In this section we are showcasing Clarifai’s powerful capabilities for refining search results based on complex criteria. The use of AND and OR operations allows users to perform more nuanced searches, combining multiple conditions to precisely filter content. With AND, users can narrow down results to items that meet all specified criteria simultaneously, while OR expands the search scope to include items that meet any of the provided conditions. Additionally, leveraging custom concepts enables users to define their own labels or categories, further enhancing search flexibility.

Custom Concepts

Searching with custom concepts in Clarifai involves associating user-defined labels or concepts with data, enabling more targeted searches. By specifying custom concepts like "dog," users can retrieve relevant results efficiently. This approach streamlines tasks such as content organization and classification, enhancing applications like image recognition and content moderation.

Click here to know more about Custom Concept search.

from clarifai.client.search import Search
from clarifai.client.input import Inputs
from PIL import Image
import requests
from IPython.display import display

# Define your Clarifai credentials
USER_ID = ''
APP_ID = ''
PAT = ''

# Initialize the Clarifai client with your credentials
client = User(user_id=USER_ID)

# Create an application within Clarifai with the specified ID and base workflow
# The 'Universal' workflow is a general-purpose workflow that can handle various types of data
app = client.create_app(app_id=APP_ID, base_workflow="Universal", pat=PAT)

# Initialize a search object for the specified user, application, and access token
s = Search(user_id=USER_ID, app_id=APP_ID, pat=PAT)

# Initialize an Inputs object for the specified user, application, and access token
inp_obj = Inputs(user_id=USER_ID, app_id=APP_ID, pat=PAT)

# Prepare an input protobuf message from the provided image URL
input_proto = inp_obj.get_input_from_url(
input_id="dog-tiff",
image_url="https://samples.clarifai.com/dog.tiff",
labels=["dog"],
geo_info=[-30.0, 40.0], # longitude, latitude
)

# Upload the prepared input protobuf message to the Clarifai application
inp_obj.upload_inputs([input_proto])

# Perform a search query with specified ranks and filters
response = s.query(ranks=[{"image_url": "https://samples.clarifai.com/dog.tiff"}], filters=[{"concepts": [{'name':'dog','value':1}]}])

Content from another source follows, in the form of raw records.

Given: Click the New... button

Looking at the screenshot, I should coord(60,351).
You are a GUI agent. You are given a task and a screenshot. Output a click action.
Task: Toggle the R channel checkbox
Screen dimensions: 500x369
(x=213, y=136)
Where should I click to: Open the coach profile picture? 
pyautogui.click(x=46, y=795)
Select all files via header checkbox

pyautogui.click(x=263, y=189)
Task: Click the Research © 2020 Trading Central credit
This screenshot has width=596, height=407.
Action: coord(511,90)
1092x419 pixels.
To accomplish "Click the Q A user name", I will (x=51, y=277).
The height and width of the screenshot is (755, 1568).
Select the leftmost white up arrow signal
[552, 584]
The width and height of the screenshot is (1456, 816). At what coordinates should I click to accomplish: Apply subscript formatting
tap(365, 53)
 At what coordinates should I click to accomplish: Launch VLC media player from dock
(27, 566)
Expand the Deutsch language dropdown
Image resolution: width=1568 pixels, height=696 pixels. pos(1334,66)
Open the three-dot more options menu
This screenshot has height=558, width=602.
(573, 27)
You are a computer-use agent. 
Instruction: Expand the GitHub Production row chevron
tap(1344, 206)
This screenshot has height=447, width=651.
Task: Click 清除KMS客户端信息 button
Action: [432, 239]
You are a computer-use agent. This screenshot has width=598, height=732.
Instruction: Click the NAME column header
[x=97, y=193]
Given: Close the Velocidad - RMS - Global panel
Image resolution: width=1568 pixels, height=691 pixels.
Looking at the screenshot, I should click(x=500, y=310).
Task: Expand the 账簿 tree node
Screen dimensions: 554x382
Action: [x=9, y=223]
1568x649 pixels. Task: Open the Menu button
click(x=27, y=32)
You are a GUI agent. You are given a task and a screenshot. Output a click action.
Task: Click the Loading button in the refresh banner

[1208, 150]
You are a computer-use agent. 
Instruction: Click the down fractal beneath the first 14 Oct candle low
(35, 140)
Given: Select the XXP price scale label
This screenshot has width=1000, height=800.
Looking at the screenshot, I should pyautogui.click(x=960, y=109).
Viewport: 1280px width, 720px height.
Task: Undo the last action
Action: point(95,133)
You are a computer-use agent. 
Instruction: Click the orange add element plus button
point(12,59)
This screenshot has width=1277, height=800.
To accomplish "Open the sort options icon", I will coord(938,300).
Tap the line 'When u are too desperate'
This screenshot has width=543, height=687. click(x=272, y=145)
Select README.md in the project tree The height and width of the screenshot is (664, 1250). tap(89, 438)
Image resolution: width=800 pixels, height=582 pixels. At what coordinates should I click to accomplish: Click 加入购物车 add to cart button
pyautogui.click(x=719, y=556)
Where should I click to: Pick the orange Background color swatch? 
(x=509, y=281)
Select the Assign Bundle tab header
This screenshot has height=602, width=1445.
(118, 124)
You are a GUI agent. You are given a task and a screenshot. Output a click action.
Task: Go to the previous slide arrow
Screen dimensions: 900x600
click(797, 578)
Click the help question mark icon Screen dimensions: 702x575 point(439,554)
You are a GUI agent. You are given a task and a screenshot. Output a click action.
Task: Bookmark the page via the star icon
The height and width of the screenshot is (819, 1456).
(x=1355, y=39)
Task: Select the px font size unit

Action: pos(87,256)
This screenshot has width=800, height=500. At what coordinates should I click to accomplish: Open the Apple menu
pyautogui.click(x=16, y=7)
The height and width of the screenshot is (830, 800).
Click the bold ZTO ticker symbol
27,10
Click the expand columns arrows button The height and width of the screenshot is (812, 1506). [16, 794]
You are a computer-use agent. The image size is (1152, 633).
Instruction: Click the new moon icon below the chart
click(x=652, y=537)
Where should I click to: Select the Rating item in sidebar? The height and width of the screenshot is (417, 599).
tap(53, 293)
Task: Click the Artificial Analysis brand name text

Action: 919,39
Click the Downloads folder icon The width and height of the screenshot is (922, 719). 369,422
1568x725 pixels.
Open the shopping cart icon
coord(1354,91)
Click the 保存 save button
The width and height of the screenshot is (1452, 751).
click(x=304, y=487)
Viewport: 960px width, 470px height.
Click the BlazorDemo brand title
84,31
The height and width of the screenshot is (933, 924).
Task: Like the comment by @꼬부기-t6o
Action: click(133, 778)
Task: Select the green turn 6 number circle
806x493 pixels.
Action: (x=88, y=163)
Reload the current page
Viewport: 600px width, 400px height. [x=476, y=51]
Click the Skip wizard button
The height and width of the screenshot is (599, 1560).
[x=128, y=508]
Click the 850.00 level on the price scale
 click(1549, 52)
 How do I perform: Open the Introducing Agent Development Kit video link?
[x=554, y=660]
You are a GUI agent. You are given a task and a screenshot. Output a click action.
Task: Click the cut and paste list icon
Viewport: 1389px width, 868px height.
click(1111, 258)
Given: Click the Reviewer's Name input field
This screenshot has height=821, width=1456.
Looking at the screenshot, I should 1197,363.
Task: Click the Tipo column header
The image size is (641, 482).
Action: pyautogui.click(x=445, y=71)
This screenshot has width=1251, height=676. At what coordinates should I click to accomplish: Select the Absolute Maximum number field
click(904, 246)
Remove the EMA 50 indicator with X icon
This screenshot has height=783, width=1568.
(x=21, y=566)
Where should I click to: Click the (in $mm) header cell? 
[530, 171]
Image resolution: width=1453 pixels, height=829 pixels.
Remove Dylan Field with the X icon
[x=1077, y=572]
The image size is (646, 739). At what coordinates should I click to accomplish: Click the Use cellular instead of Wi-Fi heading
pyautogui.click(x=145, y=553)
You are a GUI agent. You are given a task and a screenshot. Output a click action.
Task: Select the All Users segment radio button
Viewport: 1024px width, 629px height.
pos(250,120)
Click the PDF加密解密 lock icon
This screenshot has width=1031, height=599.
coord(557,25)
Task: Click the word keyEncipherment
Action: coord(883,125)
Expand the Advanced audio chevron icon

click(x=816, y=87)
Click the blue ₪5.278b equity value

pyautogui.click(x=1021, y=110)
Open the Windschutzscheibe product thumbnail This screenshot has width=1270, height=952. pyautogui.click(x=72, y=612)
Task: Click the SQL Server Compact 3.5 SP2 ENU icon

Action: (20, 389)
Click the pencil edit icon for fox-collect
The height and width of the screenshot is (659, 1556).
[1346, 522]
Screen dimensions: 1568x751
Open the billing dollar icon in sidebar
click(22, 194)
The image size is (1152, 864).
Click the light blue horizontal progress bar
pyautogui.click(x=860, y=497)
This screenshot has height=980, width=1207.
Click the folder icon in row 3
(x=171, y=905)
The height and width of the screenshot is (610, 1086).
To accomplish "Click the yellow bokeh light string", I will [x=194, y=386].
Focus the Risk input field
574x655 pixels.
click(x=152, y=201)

# Process the response to extract the URL of the first matching image
resp = list(response)
for r in resp:
hit = r.hits[0].input.data.image.url
break

# Print the URL of the matched image
print(hit)

# Open the matched image URL, resize it, and display it
hit_img = Image.open(requests.get(hit, stream=True).raw).resize((300,250))
display(hit_img)
Output
https://samples.clarifai.com/dog.tiff

OR

In Clarifai, the OR search operation provides users with a flexible means to retrieve search results that satisfy one or more specified criteria. By employing the OR filter, users can broaden their search scope to include items that meet any of the provided conditions.

Click here to know more about OR search.

# Import necessary modules
from clarifai.client.search import Search
from clarifai.client.user import User
from google.protobuf import struct_pb2
from PIL import Image
import requests
from IPython.display import display

# User-specific credentials
USER_ID = '' # User ID
APP_ID = '' # Application ID
PAT = '' # Personal Access Token

# Define dataset and image URL
CREATE_DATASET_ID = "ci_search_dataset"
DOG_IMG_URL = "https://samples.clarifai.com/dog.tiff"

# Create Clarifai application
app_obj = User(user_id=USER_ID, pat=PAT).create_app(app_id=APP_ID, base_workflow="General")

# Create a dataset
dataset_obj = app_obj.create_dataset(CREATE_DATASET_ID)

# Initialize inputs object
inp_obj = app_obj.inputs()

# Define metadata for the image
metadata = struct_pb2.Struct()
metadata.update({"Breed": "Saint Bernard"})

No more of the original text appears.